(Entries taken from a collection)
--- START ---
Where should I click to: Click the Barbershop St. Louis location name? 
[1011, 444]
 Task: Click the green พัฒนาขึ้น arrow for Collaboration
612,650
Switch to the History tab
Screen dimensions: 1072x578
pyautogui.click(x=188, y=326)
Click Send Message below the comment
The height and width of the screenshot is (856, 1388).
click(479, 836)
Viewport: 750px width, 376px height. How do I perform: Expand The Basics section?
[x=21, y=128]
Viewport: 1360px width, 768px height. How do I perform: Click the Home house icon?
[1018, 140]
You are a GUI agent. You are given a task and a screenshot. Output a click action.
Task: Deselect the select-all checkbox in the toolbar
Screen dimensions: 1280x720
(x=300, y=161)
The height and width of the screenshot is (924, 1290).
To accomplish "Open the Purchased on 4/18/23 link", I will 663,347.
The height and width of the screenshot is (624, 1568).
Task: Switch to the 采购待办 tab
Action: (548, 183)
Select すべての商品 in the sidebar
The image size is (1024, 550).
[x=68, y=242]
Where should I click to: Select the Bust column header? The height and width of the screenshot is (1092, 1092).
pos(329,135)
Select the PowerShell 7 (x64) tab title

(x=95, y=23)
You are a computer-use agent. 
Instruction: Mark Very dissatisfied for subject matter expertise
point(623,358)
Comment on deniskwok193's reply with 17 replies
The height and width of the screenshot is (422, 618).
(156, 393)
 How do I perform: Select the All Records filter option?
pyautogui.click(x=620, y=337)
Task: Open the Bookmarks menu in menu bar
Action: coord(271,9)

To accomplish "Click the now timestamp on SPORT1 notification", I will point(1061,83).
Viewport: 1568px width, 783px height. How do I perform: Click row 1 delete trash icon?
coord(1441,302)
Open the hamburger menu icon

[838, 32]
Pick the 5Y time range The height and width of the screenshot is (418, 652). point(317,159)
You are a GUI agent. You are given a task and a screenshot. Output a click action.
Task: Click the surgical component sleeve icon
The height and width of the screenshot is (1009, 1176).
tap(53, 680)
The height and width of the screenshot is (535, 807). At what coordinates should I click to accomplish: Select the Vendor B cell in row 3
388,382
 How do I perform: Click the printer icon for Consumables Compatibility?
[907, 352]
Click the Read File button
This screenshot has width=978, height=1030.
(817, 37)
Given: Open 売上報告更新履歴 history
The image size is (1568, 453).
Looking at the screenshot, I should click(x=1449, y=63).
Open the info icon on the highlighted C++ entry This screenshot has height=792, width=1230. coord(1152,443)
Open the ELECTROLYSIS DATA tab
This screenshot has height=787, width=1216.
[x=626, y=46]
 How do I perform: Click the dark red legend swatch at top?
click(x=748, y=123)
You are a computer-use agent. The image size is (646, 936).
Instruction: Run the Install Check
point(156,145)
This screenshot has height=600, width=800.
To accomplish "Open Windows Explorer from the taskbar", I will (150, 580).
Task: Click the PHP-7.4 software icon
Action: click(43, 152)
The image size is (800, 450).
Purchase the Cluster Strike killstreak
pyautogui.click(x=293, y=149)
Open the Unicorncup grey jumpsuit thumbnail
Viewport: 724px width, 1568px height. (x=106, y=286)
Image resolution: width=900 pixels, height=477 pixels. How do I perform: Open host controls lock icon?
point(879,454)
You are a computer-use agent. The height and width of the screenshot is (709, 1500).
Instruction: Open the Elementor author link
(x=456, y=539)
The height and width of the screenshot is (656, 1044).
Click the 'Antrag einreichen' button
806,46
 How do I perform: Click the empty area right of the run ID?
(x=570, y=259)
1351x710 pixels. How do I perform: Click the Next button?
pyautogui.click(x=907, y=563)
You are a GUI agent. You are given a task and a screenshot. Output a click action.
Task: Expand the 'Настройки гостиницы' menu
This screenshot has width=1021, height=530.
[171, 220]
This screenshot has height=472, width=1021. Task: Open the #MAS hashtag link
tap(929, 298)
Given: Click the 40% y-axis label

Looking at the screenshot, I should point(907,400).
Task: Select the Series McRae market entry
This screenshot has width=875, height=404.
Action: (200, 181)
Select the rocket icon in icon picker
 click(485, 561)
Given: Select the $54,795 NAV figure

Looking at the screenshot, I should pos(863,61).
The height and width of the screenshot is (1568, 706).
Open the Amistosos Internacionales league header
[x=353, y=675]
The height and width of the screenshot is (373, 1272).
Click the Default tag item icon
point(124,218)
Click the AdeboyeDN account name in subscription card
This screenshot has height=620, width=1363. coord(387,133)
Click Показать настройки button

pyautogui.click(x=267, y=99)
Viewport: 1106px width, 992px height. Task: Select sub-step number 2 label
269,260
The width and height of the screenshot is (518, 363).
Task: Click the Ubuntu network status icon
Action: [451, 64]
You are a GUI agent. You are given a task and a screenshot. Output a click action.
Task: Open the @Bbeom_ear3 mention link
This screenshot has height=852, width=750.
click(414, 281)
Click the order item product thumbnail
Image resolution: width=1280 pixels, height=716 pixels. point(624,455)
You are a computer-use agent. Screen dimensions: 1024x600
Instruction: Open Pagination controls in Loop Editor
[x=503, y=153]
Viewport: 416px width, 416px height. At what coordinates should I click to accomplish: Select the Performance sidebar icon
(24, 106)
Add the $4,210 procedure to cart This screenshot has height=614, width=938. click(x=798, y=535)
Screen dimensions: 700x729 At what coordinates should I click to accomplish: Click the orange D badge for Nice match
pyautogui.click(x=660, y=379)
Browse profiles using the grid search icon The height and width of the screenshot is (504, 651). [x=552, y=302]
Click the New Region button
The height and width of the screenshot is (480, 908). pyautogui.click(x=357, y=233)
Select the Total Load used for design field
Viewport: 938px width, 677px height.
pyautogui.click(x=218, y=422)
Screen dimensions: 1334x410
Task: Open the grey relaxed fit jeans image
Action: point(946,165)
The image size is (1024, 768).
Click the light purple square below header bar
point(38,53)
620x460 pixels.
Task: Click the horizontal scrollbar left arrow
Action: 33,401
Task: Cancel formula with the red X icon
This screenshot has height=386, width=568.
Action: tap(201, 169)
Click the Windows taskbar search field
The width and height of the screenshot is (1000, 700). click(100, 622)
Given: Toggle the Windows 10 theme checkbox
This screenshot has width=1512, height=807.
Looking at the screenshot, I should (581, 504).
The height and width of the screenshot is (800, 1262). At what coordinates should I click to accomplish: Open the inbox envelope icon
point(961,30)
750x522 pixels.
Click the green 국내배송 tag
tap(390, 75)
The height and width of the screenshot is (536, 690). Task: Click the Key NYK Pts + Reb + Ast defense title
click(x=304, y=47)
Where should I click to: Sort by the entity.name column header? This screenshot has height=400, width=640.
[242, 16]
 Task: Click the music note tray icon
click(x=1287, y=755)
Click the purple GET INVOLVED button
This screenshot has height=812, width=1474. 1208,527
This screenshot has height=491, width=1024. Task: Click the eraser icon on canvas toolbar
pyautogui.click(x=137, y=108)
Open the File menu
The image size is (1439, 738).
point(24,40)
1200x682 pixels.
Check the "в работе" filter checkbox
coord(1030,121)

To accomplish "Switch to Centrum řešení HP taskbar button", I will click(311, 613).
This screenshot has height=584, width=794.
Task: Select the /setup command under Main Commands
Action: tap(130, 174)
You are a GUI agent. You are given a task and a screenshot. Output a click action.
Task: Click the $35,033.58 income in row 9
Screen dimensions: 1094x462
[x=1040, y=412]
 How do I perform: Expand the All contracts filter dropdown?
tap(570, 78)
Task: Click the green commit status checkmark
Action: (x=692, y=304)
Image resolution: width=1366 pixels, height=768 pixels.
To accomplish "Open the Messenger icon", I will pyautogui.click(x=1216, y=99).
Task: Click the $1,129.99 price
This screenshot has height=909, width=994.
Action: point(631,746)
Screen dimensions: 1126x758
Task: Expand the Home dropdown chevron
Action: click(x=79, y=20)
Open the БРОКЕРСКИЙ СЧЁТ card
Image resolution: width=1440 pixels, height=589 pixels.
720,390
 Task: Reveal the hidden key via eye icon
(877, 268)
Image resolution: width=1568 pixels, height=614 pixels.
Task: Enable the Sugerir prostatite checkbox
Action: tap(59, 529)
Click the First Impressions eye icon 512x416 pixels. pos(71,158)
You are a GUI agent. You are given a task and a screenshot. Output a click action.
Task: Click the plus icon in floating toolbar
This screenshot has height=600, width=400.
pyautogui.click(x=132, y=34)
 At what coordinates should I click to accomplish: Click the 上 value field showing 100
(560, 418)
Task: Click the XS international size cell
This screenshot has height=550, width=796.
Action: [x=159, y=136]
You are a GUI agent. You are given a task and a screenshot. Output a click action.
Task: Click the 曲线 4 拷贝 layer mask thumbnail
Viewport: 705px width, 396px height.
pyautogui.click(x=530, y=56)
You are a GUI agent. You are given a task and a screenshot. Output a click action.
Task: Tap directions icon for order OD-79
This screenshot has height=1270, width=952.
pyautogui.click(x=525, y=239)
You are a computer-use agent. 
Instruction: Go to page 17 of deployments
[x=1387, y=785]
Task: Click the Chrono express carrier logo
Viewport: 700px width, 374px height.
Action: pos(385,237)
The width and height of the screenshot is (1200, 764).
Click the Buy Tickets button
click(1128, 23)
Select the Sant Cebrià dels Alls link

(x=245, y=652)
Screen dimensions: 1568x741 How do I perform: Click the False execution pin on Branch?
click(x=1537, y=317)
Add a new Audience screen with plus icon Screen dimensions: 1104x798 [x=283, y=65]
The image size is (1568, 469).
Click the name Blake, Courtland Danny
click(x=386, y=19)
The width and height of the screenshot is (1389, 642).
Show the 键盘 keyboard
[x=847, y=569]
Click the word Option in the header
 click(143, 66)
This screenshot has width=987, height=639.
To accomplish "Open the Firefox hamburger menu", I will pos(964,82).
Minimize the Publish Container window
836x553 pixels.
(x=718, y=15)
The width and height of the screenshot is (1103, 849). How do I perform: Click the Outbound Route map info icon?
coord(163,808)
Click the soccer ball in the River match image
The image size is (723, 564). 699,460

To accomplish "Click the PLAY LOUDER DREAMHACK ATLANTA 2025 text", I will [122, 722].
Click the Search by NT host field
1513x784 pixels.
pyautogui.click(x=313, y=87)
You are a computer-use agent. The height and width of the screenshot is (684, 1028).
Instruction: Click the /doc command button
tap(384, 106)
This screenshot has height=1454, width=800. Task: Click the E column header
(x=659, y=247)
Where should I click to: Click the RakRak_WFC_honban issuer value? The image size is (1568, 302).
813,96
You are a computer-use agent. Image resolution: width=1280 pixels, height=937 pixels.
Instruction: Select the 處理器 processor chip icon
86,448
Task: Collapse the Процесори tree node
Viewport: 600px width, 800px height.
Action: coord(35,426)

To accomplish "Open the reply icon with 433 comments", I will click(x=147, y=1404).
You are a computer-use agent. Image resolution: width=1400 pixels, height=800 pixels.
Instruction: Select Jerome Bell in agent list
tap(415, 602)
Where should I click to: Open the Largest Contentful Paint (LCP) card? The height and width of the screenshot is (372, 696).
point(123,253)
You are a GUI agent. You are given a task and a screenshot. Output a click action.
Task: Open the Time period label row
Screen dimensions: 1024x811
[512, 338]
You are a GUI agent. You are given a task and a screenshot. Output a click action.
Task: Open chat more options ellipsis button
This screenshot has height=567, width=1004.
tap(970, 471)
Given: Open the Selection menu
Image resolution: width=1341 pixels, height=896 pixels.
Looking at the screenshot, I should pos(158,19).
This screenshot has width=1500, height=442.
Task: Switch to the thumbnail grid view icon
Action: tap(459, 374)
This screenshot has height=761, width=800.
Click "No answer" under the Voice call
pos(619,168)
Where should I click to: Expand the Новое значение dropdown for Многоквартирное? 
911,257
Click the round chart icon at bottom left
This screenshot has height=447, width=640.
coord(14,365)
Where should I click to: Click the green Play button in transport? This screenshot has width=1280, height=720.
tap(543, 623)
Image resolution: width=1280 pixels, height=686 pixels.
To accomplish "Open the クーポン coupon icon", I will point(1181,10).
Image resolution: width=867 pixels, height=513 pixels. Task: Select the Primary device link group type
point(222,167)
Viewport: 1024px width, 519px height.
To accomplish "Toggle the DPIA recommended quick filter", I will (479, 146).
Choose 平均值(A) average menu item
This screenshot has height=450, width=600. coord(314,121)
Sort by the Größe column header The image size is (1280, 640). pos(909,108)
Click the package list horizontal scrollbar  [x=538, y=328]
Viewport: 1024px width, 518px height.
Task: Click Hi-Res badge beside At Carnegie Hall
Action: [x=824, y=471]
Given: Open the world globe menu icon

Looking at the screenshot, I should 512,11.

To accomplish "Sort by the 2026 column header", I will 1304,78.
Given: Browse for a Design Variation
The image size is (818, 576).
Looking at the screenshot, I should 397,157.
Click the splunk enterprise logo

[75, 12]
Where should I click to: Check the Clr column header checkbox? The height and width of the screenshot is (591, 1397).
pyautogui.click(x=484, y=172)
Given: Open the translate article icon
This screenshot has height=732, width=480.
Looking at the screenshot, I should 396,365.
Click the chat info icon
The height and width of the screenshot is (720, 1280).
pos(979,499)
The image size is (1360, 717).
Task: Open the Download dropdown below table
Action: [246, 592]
--- END ---
The lines needed run from the first line of the data through the line containing "The height and width of the screenshot is (924, 1290)."; give them again exactly and nothing else.

Where should I click to: Click the Barbershop St. Louis location name? 
[1011, 444]
 Task: Click the green พัฒนาขึ้น arrow for Collaboration
612,650
Switch to the History tab
Screen dimensions: 1072x578
pyautogui.click(x=188, y=326)
Click Send Message below the comment
The height and width of the screenshot is (856, 1388).
click(479, 836)
Viewport: 750px width, 376px height. How do I perform: Expand The Basics section?
[x=21, y=128]
Viewport: 1360px width, 768px height. How do I perform: Click the Home house icon?
[1018, 140]
You are a GUI agent. You are given a task and a screenshot. Output a click action.
Task: Deselect the select-all checkbox in the toolbar
Screen dimensions: 1280x720
(x=300, y=161)
The height and width of the screenshot is (924, 1290).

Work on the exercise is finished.